» WORK ORDER:
Among the lines below, copy exactly those from the one with "Open the Art & Theater Aficionados audience" through the one with "Expand the left", counting both ends.

┌────────

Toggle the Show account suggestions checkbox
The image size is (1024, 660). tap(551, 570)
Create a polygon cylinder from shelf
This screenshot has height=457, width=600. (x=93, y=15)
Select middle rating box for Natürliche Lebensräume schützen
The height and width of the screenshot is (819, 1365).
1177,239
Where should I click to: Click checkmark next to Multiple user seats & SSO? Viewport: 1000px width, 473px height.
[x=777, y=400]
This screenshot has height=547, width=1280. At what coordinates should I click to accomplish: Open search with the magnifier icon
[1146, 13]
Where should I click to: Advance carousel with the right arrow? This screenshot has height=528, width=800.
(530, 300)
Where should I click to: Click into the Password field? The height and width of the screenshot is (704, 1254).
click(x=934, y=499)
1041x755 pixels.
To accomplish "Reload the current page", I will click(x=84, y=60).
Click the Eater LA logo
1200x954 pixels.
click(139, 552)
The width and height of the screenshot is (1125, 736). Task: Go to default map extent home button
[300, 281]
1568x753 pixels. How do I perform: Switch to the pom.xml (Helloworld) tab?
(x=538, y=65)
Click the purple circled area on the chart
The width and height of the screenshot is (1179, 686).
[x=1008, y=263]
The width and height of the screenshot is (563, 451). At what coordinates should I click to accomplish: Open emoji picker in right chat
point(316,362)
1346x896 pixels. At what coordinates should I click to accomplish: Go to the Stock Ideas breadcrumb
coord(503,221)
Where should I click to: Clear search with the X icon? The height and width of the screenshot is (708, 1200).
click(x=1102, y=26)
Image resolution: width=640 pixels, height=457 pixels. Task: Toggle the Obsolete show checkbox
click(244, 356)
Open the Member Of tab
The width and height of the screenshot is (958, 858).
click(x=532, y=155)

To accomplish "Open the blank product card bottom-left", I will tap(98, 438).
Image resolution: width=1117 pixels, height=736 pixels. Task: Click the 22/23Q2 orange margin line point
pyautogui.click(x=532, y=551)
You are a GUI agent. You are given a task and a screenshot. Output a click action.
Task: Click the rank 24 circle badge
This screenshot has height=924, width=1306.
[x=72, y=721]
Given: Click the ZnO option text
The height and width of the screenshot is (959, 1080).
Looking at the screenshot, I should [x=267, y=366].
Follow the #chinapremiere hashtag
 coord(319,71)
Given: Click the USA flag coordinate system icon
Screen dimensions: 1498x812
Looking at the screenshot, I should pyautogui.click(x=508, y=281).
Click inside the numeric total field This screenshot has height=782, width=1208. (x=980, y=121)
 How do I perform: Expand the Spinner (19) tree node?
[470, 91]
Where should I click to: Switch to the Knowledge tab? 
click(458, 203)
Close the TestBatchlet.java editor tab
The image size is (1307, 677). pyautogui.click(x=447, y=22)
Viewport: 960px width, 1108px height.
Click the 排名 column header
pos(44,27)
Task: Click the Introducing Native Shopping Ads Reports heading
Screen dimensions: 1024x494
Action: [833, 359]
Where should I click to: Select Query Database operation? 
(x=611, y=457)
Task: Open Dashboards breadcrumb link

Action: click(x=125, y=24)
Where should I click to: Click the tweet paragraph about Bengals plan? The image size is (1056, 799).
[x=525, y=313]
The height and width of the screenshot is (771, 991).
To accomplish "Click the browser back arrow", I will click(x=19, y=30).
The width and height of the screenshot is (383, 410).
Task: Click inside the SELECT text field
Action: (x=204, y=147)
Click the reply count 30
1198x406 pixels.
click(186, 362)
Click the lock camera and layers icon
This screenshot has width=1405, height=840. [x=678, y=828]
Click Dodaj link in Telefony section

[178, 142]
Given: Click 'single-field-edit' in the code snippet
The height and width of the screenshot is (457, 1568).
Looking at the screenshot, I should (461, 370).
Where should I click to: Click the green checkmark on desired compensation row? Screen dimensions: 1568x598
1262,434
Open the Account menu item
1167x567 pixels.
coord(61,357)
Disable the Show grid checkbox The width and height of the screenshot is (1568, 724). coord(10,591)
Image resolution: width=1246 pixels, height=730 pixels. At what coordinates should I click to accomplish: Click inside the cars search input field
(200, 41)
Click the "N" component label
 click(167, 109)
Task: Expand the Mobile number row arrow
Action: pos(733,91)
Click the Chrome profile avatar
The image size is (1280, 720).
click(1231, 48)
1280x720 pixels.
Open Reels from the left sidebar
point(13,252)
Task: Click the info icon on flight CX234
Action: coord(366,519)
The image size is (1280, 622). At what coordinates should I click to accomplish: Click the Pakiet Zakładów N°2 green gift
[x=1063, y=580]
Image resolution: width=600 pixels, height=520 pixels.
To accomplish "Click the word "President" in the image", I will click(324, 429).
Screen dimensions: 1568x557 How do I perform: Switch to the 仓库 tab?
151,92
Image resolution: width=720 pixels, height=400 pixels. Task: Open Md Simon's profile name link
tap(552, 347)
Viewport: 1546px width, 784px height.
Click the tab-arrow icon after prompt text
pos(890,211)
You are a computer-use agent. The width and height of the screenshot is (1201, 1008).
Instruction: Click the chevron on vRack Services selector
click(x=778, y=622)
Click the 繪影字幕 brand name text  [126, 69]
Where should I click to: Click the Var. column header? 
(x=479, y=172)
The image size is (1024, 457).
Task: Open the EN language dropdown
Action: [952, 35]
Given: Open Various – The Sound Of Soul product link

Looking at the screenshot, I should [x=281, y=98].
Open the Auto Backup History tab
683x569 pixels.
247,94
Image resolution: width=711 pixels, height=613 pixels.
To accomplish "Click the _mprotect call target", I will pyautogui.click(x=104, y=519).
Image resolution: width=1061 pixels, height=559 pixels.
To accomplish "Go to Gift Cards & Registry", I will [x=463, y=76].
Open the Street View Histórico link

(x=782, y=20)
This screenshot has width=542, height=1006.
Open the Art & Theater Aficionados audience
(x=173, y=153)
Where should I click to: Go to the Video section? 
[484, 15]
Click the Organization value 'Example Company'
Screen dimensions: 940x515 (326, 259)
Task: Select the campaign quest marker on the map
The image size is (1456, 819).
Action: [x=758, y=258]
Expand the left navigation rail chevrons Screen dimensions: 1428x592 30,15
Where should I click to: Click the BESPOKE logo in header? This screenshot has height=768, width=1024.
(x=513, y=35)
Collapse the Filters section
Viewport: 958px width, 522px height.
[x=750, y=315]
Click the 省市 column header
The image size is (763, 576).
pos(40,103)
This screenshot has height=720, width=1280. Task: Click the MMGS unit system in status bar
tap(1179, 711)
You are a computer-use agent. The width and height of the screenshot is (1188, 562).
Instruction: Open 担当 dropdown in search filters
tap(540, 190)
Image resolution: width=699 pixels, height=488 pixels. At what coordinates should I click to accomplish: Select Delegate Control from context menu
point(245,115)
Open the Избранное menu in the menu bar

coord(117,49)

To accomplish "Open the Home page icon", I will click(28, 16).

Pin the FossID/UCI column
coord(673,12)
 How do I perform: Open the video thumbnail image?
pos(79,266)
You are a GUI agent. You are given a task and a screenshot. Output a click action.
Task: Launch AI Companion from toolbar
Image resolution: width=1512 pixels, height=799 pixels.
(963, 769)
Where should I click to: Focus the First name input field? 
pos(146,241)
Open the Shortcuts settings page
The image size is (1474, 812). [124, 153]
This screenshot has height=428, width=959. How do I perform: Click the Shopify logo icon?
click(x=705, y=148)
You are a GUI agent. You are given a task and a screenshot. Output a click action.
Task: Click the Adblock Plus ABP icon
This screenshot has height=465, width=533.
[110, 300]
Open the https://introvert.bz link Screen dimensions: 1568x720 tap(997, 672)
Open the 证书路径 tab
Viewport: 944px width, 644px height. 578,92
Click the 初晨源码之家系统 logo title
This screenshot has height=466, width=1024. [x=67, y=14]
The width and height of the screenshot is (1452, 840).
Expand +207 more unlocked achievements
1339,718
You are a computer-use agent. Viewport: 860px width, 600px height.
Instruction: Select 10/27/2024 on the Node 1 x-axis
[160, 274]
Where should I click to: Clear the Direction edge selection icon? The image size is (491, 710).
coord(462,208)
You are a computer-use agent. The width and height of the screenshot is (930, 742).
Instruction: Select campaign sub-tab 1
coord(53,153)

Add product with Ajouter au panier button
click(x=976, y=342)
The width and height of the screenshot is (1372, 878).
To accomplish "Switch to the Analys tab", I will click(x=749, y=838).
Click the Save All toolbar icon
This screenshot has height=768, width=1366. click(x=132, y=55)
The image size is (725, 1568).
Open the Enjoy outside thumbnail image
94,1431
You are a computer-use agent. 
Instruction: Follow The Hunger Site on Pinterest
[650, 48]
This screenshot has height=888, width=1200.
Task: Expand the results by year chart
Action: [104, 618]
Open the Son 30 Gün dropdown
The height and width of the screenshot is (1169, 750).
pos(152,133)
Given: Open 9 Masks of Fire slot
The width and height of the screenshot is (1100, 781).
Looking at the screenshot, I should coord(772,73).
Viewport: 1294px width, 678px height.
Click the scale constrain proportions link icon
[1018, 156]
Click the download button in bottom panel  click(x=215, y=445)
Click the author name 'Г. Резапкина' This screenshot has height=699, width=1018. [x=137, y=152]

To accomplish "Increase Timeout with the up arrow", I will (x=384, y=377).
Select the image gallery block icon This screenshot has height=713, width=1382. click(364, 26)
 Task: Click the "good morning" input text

└────────

» RESPONSE TO THE TASK:
Open the Art & Theater Aficionados audience
(x=173, y=153)
Where should I click to: Go to the Video section? 
[484, 15]
Click the Organization value 'Example Company'
Screen dimensions: 940x515 (326, 259)
Task: Select the campaign quest marker on the map
The image size is (1456, 819).
Action: [x=758, y=258]
Expand the left navigation rail chevrons Screen dimensions: 1428x592 30,15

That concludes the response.